3. **Phase Shift (how much the wave is slid left or right):**
This is found using 'C' and 'B'. The formula for phase shift is $C / B$. If it's $Bx - C$, it shifts right. If it's $Bx + C$, it shifts left. Our function is $Bx - C$, so $\pi x / 2 - \pi / 2$. Here, $C = \pi / 2$.
So, Phase Shift = $(\pi / 2) / (\pi / 2)$.
Anything divided by itself is 1! So, the phase shift is 1. Since it's a minus in the formula, it's shifted 1 unit to the right.

4. **Range (the lowest and highest points the wave reaches):**
This depends on the Amplitude and the 'D' value, which tells us how much the whole wave is shifted up or down.
The sine part of the function, $\sin(\text{stuff})$, always goes between -1 and 1.
Since our Amplitude is 3, the part $-3 \sin(\text{stuff})$ will go between $-3 \times (-1) = 3$ and $-3 \times 1 = -3$.
So, it goes from -3 to 3.
Then, we add our 'D' value, which is 7, to these numbers.
Lowest point: $-3 + 7 = 4$.
Highest point: $3 + 7 = 10$.
So, the range is from 4 to 10, written as $[4, 10]$.
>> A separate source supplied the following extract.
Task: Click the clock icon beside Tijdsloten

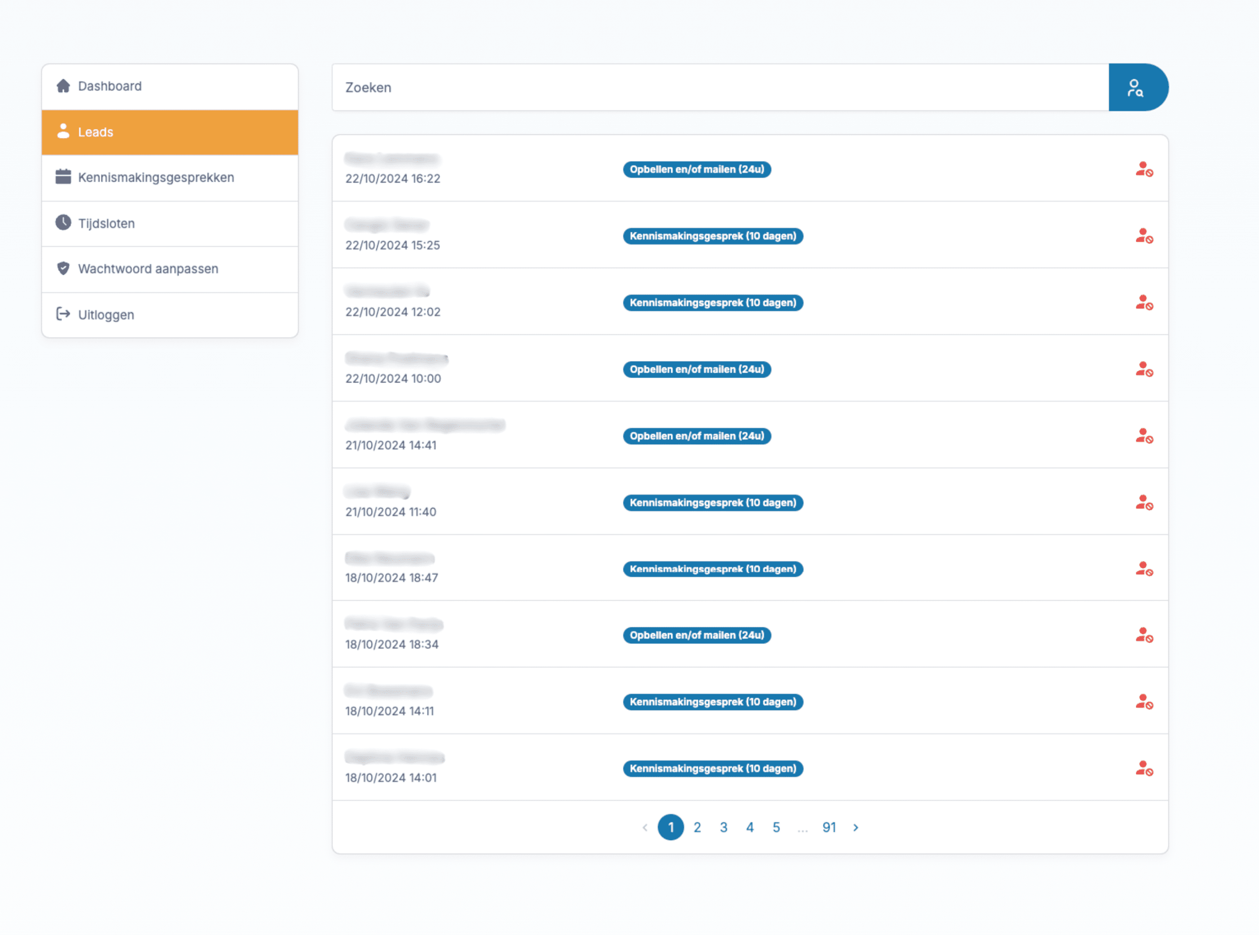Action: [x=63, y=222]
And that's how you figure out all the cool stuff about this wavy function!

Alternative answer

Answer:
Amplitude: 3
Period: 4
Phase Shift: 1 unit to the right
Range: $[4, 10]$ Explain
This is a question about <the parts of a sine wave graph, like how tall it is, how long it takes to repeat, where it starts, and how far up and down it goes>. The solving step is:

First, I looked at the function: $y=-3 \sin (\pi x / 2-\pi / 2)+7$.
It's like a special code for a sine wave! The general code for these waves is usually written as $y = A \sin(Bx - C) + D$.
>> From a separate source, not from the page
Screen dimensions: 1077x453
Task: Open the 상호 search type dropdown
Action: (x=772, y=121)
1. **Finding the Amplitude:** The amplitude tells us how tall the wave is from its middle line. It's the number right in front of the `sin` part. In our function, that's `-3`. But amplitude is always a positive distance, so we take the absolute value of it, which is $|-3|=3$. So, the wave goes up 3 units and down 3 units from its middle.

2. **Finding the Period:** The period tells us how long it takes for one complete wave cycle. We figure this out using the number next to `x`. In our function, the part with `x` is `(πx / 2)`. So, $B = \pi / 2$. The formula for the period is $2\pi / |B|$. So, I did $2\pi / (\pi / 2)$. When you divide by a fraction, you flip it and multiply, so $2\pi \times (2/\pi)$. The $\pi$s cancel out, and I got $2 \times 2 = 4$. So, one full wave takes 4 units on the x-axis.

3. **Finding the Phase Shift:** The phase shift tells us how much the wave moved left or right from where it usually starts. It's found by taking $C/B$. In our function, the part inside the parenthesis is $(\pi x / 2 - \pi / 2)$. So, $B = \pi / 2$ and $C = \pi / 2$. So, I did $(\pi / 2) / (\pi / 2)$, which is just $1$. Since it's a positive 1, it means the wave shifted 1 unit to the right.

4. **Finding the Range:** The range tells us how far up and down the wave goes on the y-axis. The `+7` at the end of the function tells us the middle line of our wave (the vertical shift). So the middle is at $y=7$. Since the amplitude is 3, the wave goes 3 units above 7 and 3 units below 7.
* Highest point: $7 + 3 = 10$
* Lowest point: $7 - 3 = 4$
So, the wave goes from 4 up to 10. We write this as $[4, 10]$.